Your instructions » Some entries follow. Reproduce exactly the lines starting at the one with "The height and width of the screenshot is (867, 1346)." and stopping after the one with "Given: Toggle Categorized".

[Stored items]
★ ★ ★ ★ ★ ★ ★

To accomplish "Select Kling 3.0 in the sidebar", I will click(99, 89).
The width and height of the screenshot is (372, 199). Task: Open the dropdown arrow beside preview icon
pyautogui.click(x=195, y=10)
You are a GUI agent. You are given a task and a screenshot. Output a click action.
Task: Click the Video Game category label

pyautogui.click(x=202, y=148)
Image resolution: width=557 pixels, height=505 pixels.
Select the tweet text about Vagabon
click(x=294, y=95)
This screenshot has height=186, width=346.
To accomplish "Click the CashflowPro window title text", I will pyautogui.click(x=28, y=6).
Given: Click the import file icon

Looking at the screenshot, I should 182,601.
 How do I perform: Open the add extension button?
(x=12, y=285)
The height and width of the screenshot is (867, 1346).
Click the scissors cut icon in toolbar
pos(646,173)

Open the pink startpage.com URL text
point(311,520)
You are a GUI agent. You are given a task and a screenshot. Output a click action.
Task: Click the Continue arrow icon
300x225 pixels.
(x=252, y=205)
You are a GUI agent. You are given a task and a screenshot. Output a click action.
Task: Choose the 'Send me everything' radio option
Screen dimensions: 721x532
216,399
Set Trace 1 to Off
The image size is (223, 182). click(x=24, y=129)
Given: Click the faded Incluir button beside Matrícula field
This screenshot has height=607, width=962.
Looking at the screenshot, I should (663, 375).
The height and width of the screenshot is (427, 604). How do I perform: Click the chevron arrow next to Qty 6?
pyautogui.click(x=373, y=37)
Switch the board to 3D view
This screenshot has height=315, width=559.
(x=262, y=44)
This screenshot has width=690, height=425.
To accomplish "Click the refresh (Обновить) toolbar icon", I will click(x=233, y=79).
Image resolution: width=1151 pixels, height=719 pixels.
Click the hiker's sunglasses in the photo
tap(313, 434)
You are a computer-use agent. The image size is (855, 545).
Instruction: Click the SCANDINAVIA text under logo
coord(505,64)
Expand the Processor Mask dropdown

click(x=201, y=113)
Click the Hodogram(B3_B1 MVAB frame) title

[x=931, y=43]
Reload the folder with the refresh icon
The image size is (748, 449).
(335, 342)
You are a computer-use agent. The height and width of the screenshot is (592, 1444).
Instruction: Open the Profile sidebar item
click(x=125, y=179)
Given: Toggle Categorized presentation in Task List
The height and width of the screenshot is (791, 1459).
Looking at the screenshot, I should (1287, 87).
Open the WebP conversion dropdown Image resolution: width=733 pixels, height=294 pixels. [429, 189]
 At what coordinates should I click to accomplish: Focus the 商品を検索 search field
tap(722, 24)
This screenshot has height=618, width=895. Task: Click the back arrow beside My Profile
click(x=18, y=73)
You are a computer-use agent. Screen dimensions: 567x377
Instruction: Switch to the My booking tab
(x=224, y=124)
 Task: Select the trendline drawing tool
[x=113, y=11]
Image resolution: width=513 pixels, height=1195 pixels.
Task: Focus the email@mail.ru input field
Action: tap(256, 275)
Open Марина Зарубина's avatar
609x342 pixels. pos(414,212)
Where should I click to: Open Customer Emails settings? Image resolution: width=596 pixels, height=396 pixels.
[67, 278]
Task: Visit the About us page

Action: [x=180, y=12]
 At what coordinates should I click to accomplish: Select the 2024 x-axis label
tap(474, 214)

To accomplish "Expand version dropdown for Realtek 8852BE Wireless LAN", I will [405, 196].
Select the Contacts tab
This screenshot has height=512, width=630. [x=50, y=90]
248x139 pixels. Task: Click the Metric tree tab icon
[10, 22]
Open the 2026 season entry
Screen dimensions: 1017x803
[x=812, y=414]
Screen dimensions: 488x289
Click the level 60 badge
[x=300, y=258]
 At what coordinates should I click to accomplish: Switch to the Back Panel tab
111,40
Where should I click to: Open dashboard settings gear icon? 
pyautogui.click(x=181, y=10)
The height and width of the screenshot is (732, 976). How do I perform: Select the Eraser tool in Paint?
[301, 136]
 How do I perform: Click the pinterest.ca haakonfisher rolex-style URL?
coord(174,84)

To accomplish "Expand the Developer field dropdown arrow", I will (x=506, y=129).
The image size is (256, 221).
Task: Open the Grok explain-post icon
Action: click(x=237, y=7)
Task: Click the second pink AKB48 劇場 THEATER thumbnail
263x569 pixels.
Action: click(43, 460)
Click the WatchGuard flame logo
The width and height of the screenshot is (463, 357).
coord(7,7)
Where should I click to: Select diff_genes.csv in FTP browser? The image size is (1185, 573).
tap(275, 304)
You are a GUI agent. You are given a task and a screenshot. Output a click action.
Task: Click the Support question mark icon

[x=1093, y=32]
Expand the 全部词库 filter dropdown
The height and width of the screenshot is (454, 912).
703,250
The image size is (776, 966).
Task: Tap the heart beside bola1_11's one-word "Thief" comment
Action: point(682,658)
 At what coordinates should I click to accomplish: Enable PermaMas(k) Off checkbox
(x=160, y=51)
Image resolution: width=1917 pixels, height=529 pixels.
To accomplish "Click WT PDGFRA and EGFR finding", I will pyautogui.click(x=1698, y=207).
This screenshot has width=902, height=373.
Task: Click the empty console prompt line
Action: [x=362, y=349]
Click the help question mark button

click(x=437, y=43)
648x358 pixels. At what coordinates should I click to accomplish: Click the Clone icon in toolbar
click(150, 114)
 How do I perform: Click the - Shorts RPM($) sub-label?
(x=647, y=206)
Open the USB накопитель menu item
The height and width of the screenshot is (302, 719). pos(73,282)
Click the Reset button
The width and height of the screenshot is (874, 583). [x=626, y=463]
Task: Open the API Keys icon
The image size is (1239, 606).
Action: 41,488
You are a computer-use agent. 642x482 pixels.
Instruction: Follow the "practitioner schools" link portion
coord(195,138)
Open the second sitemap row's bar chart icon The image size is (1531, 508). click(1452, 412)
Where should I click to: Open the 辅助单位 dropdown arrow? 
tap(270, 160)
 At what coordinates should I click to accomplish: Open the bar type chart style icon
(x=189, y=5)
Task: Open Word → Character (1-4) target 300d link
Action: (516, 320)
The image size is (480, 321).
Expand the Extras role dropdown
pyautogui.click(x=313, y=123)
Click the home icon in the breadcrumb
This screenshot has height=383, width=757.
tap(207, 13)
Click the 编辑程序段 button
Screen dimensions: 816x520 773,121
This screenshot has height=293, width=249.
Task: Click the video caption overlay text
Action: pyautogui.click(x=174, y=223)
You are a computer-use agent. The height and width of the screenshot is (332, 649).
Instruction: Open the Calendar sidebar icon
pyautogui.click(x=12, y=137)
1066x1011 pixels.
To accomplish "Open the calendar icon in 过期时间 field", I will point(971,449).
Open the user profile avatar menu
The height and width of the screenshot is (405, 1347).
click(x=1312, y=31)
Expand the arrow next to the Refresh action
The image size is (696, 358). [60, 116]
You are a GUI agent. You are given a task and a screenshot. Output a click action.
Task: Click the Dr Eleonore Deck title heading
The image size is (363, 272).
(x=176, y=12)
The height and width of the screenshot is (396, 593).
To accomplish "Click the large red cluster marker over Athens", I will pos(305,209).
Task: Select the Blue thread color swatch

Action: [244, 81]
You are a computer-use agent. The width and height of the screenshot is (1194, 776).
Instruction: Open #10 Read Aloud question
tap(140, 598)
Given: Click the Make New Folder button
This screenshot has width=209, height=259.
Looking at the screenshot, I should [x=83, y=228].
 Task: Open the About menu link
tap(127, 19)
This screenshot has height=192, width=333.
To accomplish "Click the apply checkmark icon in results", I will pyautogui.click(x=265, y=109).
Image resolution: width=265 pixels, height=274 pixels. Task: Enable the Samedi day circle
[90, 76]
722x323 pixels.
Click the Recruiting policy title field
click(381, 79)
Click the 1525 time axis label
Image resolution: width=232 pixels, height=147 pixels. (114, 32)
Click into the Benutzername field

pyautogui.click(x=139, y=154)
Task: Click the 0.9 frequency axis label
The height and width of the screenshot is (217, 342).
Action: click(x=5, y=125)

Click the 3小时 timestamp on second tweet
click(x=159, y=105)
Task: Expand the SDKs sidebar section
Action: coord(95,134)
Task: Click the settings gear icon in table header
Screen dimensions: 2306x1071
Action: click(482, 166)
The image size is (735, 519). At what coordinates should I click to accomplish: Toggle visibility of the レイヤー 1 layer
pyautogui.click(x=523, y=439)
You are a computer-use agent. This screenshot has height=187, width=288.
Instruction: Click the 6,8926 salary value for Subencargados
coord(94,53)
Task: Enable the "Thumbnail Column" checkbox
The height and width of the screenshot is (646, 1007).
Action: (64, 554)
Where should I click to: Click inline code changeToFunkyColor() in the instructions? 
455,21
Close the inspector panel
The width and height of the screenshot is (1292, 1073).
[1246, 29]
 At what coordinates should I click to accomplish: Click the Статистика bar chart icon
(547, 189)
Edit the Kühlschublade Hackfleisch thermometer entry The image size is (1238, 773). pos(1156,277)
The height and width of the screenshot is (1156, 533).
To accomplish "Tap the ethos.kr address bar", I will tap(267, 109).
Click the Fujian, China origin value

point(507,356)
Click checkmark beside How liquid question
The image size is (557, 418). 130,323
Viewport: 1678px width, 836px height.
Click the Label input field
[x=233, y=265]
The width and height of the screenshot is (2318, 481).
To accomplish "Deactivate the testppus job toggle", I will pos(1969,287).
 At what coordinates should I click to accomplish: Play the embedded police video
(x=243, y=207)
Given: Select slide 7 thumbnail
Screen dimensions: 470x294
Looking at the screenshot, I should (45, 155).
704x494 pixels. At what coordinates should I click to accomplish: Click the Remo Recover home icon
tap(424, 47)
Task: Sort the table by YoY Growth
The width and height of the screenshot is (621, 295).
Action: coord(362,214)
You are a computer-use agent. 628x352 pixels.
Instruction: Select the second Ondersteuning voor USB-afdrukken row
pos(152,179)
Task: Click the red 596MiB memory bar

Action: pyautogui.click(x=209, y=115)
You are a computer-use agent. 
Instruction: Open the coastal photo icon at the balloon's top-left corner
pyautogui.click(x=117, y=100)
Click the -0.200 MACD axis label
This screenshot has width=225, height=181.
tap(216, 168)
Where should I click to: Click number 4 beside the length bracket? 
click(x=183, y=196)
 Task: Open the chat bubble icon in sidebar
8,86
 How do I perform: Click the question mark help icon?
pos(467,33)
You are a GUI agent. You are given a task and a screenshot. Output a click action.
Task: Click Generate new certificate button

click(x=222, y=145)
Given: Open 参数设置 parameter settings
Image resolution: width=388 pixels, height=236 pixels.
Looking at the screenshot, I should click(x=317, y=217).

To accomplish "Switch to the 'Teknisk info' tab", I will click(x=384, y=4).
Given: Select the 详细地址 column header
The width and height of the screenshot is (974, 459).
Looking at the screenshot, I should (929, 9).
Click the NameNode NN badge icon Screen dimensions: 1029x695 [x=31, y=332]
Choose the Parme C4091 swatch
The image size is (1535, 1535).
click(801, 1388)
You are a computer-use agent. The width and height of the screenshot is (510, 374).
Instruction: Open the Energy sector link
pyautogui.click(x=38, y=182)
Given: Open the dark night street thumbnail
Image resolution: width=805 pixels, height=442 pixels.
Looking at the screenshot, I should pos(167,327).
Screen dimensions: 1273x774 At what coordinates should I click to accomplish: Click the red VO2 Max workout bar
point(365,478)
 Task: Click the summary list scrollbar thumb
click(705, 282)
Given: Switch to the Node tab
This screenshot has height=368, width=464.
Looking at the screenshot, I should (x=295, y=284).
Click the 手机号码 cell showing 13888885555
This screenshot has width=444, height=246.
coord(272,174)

★ ★ ★ ★ ★ ★ ★

Answer for the task »
The height and width of the screenshot is (867, 1346).
Click the scissors cut icon in toolbar
pos(646,173)

Open the pink startpage.com URL text
point(311,520)
You are a GUI agent. You are given a task and a screenshot. Output a click action.
Task: Click the Continue arrow icon
300x225 pixels.
(x=252, y=205)
You are a GUI agent. You are given a task and a screenshot. Output a click action.
Task: Choose the 'Send me everything' radio option
Screen dimensions: 721x532
216,399
Set Trace 1 to Off
The image size is (223, 182). click(x=24, y=129)
Given: Click the faded Incluir button beside Matrícula field
This screenshot has height=607, width=962.
Looking at the screenshot, I should (663, 375).
The height and width of the screenshot is (427, 604). How do I perform: Click the chevron arrow next to Qty 6?
pyautogui.click(x=373, y=37)
Switch the board to 3D view
This screenshot has height=315, width=559.
(x=262, y=44)
This screenshot has width=690, height=425.
To accomplish "Click the refresh (Обновить) toolbar icon", I will click(x=233, y=79).
Image resolution: width=1151 pixels, height=719 pixels.
Click the hiker's sunglasses in the photo
tap(313, 434)
You are a computer-use agent. The image size is (855, 545).
Instruction: Click the SCANDINAVIA text under logo
coord(505,64)
Expand the Processor Mask dropdown

click(x=201, y=113)
Click the Hodogram(B3_B1 MVAB frame) title

[x=931, y=43]
Reload the folder with the refresh icon
The image size is (748, 449).
(335, 342)
You are a computer-use agent. The height and width of the screenshot is (592, 1444).
Instruction: Open the Profile sidebar item
click(x=125, y=179)
Given: Toggle Categorized presentation in Task List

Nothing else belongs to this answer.